The tube stages can give you a reasonable overdrive but you need to use a pedal or two to obtain thicker or richer distortion. As a point of reference Billy Gibbons of ZZ Top was an early endorser and apparently used the amps exclusively for one of the ZZ Top albums - the name escapes me at the moment. The band "The Outlaws" were also endorsers of the Legend amps.

I think the Legends are an outstanding (and under-appreciated) value both for their sonics as well as their outstanding looks. They were pretty advanced for thier day and were an attempt to create a "poor man's Mesa Boogie." The company was bought up by Norlin, Gibson's parent company, in the mid 80's and as with Gibson Norlin did its best to drive the company into the ground. In this case they succeeded and by 1987 or so Legend was no more.

I bought the one RR 50 I still have in 1986 in Vancouver. Many amps have come and gone since them but the Legend has always remained in my arsenal.

I hope that background info is helpful to you.


----------



## Kenmac

Thanks Johnny, yes that was very helpful to me. I guess people didn't take the time to fine tune the Legends so they could get the sound they really wanted. I did notice the extra controls on the back but I never touched them. Regarding your Billy Gibbons reference, I mentioned it in my initial question.

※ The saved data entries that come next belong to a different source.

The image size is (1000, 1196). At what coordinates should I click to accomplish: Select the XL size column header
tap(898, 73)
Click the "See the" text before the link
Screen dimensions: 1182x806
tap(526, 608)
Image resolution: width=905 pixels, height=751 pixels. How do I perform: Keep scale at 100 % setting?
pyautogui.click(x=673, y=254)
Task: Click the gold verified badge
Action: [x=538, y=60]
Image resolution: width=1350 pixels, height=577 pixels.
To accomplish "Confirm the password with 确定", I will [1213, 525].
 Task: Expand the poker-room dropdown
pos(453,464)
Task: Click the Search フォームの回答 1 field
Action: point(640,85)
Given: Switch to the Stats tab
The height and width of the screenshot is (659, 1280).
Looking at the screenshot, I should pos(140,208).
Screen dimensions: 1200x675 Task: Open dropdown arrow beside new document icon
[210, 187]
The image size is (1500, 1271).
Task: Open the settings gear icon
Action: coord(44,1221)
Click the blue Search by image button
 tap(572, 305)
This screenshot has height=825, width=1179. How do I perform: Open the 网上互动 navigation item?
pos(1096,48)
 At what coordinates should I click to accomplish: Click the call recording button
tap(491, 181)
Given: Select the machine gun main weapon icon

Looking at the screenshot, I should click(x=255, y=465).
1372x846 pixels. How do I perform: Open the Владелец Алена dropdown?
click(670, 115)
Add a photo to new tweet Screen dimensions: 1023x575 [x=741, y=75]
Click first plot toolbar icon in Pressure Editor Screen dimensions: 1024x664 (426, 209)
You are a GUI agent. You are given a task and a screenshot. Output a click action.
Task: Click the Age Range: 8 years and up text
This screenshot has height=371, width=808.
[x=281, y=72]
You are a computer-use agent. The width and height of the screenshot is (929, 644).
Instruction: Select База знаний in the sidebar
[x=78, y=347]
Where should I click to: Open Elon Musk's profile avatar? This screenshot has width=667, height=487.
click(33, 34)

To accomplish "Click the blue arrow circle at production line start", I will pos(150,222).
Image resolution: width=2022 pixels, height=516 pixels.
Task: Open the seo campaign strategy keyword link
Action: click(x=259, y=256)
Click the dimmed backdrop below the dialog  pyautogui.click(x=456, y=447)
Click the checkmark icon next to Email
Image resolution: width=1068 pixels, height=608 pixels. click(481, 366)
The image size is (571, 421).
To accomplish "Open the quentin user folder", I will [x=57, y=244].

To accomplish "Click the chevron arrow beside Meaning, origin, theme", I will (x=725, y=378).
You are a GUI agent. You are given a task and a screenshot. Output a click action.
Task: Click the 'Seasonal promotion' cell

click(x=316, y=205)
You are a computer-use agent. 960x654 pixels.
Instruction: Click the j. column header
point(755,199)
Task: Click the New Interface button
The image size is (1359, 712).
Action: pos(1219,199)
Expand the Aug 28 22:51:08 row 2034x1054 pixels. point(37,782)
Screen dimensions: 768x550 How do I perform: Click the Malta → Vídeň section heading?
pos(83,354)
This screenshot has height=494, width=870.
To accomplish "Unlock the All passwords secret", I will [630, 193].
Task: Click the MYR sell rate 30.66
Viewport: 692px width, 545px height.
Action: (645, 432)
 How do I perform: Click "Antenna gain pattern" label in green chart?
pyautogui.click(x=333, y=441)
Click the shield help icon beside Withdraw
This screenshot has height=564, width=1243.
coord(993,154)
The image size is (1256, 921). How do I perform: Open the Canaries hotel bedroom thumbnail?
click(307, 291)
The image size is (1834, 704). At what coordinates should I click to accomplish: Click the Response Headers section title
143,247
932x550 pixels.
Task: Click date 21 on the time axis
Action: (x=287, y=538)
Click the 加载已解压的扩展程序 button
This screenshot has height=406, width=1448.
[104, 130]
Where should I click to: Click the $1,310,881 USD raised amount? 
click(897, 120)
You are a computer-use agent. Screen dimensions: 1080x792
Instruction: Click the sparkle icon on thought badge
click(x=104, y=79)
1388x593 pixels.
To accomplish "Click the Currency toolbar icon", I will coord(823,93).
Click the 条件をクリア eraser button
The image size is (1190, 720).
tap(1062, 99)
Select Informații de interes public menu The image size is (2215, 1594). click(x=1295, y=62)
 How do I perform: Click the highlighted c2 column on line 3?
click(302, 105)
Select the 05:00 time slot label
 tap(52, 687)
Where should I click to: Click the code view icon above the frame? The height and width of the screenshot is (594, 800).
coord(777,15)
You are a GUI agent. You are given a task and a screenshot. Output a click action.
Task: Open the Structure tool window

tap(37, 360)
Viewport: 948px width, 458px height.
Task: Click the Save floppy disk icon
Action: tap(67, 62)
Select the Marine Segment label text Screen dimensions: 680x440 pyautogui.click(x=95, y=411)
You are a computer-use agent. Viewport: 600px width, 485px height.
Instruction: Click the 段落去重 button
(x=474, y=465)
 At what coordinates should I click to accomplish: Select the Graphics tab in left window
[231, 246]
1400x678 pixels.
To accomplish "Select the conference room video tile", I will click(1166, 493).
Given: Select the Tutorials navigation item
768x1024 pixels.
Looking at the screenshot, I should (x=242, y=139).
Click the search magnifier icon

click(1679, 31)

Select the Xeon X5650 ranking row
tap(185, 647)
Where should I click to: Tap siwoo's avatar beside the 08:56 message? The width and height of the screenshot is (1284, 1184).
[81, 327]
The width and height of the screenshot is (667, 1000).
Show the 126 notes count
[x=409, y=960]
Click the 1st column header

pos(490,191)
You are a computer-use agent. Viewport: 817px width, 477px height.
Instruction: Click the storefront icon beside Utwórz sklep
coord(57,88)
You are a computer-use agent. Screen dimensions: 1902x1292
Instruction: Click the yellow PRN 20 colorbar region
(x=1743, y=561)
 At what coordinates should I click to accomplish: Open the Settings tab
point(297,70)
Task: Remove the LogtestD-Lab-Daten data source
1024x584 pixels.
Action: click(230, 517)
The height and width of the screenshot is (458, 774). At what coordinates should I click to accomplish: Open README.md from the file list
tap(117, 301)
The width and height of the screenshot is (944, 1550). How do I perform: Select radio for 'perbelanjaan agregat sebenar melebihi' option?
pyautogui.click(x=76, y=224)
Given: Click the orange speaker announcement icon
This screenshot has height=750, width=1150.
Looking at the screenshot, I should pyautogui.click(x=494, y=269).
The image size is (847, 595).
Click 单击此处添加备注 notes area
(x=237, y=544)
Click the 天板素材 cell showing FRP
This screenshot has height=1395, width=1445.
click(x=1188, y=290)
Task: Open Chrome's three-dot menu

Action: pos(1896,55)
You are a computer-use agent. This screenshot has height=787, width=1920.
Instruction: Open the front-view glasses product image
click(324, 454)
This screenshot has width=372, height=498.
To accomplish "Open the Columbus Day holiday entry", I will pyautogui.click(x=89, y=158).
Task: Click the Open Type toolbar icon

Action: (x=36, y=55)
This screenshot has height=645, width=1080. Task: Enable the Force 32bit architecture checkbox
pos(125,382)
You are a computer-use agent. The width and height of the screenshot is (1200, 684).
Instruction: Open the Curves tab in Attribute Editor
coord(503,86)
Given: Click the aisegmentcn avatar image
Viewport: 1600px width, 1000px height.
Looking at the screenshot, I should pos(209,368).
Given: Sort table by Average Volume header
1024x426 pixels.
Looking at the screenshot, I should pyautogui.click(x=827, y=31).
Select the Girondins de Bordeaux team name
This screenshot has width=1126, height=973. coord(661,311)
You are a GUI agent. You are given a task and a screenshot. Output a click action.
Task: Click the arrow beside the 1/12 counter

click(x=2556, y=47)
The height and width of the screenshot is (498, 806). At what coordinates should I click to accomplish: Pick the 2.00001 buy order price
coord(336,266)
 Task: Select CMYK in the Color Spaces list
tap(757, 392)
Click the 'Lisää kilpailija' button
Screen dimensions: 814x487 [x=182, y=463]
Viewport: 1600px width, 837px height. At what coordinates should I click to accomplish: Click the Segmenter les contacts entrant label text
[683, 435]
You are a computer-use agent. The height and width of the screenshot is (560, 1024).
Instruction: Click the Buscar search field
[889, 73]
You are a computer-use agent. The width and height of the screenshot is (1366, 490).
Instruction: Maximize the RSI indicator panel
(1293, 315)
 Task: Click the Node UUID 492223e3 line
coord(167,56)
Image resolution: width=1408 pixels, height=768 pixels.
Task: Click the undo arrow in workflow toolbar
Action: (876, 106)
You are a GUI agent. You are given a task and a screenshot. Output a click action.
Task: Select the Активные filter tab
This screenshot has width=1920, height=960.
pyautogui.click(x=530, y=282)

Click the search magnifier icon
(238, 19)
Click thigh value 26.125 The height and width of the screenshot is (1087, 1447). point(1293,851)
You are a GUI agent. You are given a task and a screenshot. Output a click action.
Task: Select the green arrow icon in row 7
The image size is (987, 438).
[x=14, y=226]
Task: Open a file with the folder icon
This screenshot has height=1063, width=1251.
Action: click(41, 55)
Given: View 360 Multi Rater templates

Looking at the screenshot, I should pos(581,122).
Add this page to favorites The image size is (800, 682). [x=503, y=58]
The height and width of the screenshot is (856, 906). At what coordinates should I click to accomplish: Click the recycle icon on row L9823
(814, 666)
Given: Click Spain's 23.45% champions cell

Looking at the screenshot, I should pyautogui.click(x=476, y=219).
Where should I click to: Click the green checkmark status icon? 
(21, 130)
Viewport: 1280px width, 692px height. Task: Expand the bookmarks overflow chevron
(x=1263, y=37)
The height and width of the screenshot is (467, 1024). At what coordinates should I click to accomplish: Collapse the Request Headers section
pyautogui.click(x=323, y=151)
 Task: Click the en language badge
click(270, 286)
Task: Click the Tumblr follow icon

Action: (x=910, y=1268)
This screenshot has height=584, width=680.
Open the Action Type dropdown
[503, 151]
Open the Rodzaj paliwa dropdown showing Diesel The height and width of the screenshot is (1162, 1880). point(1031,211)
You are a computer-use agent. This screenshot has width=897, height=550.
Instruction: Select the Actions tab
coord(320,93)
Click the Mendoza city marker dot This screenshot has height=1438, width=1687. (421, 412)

He used the Legend amp exclusively for their biggest selling album, "Eliminator".



Johnny Canuck said:


> As a point of reference Billy Gibbons of ZZ Top was an early endorser and apparently used the amps exclusively for one of the ZZ Top albums - the name escapes me at the moment. The band "The Outlaws" were also endorsers of the Legend amps.


----------



## zontar

Johnny Canuck said:


> The band "The Outlaws" were also endorsers of the Legend amps.


And while I am not a huge fan of theirs--I love the tone they got from those Legends. Green grass & High Tides has one of the sweetest tones I've heard anywhere by anybody.


----------



## stringer

Hi Wild Bill. I am looking at purchasing a legend rnr 50 right now. The seller says that it is in good working order, the only issue being " a little hum when the gain is turned up ". Do you have any idea what would cause this? Worst case scenario what kind of bill to repair. Also, with an amp being close to 40 years old what would you recommend as far as refurbishing goes? Any info would be really appreciated. Thanks.


----------



## ronmac

There is a fellow about an hour way from me who has a small collection of Legend amps for sale on Kijiji

http://www.kijiji.ca/v-amp-pedal/charlottetown-pei/vintage-legend-tube-amps/468313933


----------



## amplituden

I had a Rock and Roll 50 Combo.
I never really gelled with it. I could never get a good even tone it was always really bright and thin not enough bass. 
They look really cool and they are super loud, easily the loudest amp I have ever had, however I hated the tone of it.
Eventually in mine the speaker blew so I put a new speaker in it ( It was a Celestion, I can't remember which model ) hoping it would sound different but it pretty much sounded the same.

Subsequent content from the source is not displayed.